Think back a couple weeks to our lesson on the Beatitudes. Does this sound familiar, “God blesses those who are poor and recognize their dependence upon Him.?” This is what Jesus is talking about. If it were possible for a person to keep all 613 of the commands in the Old Testament, you would still be guaranteed a spot in Hell if you thought that obedience was going to do anything for your standing with God. For our righteousness to exceed that of the Pharisees means that we come to God with nothing but an outstretched hand begging mercy.

The idea of being a beggar is offensive to most of us in our society. We hear about “self made millionaires,” doctors, lawyers, civic activists etc. But the truth of the matter is, no one is truly self made. The Sovereign of the Universe has orchestrated events in their favor. All throughout our time together, we are going to see Jesus butting heads with the Pharisees and the teachers of the Law and we will notice that it is very hard to come to the Lord when you are “perfect in every way.”

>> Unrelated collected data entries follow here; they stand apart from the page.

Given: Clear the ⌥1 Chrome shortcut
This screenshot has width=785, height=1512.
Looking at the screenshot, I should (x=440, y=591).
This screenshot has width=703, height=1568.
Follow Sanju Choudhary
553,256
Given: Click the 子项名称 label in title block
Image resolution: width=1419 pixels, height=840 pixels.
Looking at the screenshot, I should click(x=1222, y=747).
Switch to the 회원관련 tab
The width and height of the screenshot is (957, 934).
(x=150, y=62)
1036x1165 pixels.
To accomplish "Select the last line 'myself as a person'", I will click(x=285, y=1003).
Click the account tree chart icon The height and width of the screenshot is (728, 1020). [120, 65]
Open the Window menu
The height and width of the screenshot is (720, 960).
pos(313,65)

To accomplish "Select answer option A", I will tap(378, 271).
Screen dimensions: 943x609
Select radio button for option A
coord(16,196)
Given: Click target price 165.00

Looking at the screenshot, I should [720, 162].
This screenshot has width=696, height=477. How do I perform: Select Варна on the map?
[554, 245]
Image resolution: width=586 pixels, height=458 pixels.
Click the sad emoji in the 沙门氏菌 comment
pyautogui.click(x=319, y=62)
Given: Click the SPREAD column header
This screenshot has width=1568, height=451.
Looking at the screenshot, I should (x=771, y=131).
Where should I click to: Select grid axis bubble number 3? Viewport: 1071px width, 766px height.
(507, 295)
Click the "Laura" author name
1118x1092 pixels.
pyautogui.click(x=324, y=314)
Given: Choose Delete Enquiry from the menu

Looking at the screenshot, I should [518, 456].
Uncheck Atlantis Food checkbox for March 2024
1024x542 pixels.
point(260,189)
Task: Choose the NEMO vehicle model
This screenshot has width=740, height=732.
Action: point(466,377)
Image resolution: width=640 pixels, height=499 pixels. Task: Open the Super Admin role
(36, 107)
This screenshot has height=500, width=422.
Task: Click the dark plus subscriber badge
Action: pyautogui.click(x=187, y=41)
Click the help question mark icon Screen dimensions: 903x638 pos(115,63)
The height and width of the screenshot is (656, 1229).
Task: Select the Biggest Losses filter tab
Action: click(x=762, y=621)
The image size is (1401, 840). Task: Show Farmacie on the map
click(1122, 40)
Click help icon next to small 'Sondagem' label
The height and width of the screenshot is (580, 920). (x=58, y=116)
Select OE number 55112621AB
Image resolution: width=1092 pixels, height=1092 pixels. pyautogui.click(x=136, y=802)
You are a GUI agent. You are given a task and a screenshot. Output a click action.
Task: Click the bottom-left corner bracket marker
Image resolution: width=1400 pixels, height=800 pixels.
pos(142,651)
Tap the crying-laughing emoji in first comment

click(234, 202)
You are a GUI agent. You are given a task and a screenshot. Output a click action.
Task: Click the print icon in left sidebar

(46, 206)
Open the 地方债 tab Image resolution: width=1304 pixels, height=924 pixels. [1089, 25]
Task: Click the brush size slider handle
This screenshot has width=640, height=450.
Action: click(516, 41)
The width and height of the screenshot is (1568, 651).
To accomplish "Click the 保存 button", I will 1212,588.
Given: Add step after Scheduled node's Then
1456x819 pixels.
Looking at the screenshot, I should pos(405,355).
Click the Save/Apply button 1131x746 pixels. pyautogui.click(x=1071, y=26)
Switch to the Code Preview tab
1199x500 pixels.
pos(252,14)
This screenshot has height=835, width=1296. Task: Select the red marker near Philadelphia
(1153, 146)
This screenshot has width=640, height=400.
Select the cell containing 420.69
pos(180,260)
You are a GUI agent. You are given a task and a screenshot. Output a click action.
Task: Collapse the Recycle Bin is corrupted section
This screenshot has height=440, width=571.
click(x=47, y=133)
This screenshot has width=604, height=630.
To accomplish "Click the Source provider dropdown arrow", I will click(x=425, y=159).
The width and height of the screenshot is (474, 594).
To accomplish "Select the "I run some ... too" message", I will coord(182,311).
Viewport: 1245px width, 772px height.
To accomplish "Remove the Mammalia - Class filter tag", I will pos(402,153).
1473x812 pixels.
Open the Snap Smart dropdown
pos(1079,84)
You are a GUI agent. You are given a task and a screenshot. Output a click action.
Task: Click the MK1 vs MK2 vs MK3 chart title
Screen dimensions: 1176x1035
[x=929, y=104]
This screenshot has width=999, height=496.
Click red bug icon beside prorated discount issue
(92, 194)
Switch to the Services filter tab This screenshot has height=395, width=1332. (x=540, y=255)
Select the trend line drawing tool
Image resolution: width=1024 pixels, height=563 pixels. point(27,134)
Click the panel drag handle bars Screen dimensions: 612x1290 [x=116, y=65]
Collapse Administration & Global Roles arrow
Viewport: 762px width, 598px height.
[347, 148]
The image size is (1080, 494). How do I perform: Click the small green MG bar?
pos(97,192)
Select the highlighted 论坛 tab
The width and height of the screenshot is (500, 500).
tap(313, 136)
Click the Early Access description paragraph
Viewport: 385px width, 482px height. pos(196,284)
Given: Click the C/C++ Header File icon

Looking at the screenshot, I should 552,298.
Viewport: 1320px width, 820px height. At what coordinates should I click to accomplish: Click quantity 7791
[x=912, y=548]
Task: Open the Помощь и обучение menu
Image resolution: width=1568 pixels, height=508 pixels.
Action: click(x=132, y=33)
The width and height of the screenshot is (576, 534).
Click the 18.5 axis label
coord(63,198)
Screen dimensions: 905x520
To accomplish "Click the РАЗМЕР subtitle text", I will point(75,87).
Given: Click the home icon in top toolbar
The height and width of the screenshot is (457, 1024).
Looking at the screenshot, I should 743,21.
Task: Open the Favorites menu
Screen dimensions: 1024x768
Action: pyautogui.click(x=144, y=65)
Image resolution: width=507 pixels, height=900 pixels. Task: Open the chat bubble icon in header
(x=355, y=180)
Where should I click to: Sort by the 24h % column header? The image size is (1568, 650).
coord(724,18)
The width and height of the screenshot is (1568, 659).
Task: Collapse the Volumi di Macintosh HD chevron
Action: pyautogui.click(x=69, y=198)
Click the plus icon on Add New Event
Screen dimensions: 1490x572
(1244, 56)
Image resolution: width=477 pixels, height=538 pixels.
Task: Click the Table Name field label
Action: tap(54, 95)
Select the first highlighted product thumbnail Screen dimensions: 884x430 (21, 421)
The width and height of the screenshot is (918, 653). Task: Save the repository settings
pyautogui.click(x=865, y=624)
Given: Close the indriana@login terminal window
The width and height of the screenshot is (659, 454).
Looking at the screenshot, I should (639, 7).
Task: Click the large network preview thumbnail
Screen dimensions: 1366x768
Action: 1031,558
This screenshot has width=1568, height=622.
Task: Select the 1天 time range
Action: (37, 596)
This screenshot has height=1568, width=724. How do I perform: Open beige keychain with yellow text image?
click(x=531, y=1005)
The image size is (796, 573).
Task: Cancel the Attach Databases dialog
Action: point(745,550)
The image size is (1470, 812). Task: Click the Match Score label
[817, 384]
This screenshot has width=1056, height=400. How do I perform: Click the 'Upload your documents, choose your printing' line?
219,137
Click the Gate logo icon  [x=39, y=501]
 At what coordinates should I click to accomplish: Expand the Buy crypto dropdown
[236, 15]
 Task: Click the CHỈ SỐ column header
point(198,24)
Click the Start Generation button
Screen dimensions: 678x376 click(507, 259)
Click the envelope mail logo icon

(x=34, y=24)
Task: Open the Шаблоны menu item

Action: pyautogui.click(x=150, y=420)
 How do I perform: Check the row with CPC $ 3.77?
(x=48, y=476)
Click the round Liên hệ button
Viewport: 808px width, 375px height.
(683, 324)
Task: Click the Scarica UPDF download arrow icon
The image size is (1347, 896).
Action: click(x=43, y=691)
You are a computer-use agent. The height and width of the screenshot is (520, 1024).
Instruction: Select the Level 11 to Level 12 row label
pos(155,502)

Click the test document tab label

The better righteousness that Jesus is talking about is Imputed Righteousness. Now this is a legal term, as well it should be for we are judged before the Law. Even having come to Christ, the Law testifies against us that we are sinners. However, when we have knelt before the Lordship of Christ and repented of our sins, God the Father imputes or rather assigns the righteousness of Christ unto us. Having been judged in our stead, at Calvary, Christ’s righteousness grants us access to the Father. This is what Jesus meant when He talked about our righteousness being better than the Pharisees and teachers of the Law. When you stand before God, He will either account Christ’s righteousness to you and welcome you home to Heaven or He will look at your own righteousness and will justly damn you for all eternity. You need to make sure that you have made the right choice and bowed the knee to the Lordship of Christ and repented of your sin.